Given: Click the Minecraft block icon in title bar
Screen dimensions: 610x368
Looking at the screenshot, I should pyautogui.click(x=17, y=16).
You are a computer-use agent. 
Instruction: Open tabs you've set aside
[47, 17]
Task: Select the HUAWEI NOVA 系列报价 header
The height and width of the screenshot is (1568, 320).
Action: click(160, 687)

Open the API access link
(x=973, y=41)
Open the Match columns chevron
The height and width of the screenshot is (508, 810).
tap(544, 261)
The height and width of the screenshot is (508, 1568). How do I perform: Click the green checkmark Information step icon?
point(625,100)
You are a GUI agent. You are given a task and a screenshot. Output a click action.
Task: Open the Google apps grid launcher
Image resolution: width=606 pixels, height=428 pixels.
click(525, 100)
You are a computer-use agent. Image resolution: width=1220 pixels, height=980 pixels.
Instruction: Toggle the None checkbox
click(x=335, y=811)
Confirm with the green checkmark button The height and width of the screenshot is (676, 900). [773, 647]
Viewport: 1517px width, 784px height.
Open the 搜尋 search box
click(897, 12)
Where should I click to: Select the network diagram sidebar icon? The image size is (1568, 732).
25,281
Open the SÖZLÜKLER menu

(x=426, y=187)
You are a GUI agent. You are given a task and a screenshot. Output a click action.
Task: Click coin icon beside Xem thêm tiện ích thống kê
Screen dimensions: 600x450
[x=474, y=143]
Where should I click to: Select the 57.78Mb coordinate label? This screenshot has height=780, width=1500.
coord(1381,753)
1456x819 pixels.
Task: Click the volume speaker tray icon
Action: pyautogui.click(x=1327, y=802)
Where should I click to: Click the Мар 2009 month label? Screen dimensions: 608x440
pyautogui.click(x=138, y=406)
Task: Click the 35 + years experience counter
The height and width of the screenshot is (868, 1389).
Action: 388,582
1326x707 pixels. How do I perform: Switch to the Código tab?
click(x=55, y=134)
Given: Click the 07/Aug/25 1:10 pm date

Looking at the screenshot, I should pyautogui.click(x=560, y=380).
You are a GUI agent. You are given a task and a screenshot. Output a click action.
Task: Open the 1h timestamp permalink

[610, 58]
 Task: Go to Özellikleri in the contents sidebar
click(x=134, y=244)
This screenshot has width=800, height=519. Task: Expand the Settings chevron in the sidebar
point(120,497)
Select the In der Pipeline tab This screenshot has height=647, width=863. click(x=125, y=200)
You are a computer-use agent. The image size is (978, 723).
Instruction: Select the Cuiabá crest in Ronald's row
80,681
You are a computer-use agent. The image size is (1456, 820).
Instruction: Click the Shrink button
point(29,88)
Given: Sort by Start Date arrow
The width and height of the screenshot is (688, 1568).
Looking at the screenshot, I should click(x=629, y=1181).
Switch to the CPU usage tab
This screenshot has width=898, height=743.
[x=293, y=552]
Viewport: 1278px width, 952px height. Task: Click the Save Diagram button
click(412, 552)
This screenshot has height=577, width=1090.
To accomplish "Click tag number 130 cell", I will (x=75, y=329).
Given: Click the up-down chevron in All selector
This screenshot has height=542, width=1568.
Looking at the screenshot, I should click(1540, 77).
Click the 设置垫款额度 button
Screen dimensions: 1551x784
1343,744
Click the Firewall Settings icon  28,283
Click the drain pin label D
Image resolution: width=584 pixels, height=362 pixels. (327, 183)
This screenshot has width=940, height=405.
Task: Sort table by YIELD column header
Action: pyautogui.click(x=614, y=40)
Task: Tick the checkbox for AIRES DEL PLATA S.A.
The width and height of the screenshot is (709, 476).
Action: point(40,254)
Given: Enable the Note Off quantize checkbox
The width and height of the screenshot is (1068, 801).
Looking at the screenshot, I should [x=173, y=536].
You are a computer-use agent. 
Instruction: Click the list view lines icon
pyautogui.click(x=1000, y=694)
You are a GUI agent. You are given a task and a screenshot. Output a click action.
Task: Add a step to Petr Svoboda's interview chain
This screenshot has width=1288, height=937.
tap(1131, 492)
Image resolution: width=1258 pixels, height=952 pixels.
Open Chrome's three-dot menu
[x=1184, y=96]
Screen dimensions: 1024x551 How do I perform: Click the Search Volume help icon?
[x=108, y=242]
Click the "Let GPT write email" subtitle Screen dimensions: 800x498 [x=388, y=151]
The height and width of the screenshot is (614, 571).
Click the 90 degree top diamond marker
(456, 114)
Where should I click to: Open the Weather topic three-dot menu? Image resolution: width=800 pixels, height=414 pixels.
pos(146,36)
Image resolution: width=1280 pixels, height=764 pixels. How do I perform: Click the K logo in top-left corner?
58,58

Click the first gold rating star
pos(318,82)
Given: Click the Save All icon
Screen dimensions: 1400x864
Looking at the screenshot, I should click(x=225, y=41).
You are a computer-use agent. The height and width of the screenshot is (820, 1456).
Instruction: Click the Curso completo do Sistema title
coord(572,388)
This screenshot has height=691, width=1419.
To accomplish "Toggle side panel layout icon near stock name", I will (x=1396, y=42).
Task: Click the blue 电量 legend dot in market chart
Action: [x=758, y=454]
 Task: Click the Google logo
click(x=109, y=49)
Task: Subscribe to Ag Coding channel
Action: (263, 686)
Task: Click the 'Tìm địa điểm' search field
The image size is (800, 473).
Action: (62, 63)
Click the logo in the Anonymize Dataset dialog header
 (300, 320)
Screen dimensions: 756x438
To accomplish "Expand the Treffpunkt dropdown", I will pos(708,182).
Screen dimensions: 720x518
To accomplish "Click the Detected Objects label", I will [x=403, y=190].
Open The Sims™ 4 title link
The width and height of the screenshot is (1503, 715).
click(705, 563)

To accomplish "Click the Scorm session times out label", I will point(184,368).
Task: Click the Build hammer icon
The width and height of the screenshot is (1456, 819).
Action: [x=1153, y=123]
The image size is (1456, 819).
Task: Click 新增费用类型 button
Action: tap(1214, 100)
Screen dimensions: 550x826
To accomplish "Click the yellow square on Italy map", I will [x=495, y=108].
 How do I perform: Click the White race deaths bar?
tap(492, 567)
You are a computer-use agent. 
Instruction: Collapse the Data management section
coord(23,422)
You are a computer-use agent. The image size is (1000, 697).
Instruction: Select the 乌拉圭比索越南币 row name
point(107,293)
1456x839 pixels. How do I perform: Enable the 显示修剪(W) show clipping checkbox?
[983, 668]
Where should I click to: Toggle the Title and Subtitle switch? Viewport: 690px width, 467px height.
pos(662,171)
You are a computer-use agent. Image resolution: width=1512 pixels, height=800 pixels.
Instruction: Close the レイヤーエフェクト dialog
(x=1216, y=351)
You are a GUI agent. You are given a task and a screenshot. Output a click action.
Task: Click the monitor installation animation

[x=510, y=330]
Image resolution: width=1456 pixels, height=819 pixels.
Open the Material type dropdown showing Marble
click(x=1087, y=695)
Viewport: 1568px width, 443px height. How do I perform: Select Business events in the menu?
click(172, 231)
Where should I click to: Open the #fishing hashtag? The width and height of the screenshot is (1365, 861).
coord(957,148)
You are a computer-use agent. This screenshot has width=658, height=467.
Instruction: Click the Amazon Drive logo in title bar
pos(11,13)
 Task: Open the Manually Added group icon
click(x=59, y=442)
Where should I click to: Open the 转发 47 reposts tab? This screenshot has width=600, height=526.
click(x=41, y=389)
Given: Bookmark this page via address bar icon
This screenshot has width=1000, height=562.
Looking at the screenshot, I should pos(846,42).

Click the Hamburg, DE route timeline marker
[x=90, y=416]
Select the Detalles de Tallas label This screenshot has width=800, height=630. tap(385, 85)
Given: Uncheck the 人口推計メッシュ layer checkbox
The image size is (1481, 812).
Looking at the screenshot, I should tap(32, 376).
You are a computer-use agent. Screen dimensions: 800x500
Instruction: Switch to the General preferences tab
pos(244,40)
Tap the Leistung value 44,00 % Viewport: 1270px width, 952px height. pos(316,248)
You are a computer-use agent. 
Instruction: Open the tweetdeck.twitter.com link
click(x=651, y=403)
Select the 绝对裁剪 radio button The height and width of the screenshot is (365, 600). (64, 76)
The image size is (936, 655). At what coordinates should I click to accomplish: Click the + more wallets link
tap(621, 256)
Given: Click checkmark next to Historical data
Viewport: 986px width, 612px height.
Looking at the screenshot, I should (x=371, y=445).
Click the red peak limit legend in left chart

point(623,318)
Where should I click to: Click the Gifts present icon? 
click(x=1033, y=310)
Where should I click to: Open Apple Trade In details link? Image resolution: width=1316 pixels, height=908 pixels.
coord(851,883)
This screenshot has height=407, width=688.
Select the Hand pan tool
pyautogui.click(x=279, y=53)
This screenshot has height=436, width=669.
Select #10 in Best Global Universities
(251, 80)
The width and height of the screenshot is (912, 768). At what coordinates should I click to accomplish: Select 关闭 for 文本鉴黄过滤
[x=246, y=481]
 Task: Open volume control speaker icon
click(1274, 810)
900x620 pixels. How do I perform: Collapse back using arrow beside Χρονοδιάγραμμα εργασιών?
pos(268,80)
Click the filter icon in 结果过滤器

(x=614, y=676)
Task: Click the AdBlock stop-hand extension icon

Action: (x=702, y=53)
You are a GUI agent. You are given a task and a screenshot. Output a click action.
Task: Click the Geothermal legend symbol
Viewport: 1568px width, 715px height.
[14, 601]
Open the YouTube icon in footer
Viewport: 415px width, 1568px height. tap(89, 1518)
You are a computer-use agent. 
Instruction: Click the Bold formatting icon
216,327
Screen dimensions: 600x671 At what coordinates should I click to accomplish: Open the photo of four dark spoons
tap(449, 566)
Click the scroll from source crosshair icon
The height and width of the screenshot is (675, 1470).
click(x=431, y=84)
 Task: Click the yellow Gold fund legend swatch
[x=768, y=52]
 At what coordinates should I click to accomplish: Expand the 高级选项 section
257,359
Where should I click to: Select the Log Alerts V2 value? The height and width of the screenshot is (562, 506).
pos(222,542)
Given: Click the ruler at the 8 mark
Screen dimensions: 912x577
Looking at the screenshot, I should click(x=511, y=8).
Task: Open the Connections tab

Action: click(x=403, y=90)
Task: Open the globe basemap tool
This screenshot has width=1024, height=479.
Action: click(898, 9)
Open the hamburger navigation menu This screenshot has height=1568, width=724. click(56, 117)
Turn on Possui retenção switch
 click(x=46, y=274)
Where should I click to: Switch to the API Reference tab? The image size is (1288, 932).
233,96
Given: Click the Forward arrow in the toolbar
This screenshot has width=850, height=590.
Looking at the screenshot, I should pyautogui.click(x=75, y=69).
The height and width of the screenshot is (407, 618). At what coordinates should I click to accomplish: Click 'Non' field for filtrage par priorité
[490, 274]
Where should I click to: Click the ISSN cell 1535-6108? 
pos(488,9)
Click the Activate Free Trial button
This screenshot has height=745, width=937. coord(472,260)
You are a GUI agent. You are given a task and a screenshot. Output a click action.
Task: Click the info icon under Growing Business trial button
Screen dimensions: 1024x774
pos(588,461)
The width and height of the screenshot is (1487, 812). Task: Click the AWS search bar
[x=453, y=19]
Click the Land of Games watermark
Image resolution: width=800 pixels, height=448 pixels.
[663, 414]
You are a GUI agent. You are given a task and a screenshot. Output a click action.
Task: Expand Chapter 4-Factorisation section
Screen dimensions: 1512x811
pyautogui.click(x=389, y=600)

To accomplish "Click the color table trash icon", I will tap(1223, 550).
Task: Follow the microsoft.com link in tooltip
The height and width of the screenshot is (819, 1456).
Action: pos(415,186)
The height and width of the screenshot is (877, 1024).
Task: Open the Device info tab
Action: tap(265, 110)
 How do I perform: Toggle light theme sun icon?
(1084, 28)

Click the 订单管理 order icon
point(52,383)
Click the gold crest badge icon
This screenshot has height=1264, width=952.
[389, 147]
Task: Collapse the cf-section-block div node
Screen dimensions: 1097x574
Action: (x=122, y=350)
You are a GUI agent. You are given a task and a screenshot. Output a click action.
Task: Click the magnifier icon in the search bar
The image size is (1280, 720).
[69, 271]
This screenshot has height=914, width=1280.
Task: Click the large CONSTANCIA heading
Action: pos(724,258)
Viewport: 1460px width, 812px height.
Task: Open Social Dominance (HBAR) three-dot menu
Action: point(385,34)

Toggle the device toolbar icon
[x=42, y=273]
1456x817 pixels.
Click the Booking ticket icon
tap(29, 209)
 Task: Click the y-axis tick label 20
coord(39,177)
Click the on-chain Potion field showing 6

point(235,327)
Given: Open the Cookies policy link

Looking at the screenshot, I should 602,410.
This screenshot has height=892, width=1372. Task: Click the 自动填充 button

> _EXERCISE DETAILS_:
Gather every line in the records above that contains the word "three" and copy each of those lines in full.

> _TASK OUTPUT_:
Open Chrome's three-dot menu
Where should I click to: Open the Weather topic three-dot menu? Image resolution: width=800 pixels, height=414 pixels.
Task: Open Social Dominance (HBAR) three-dot menu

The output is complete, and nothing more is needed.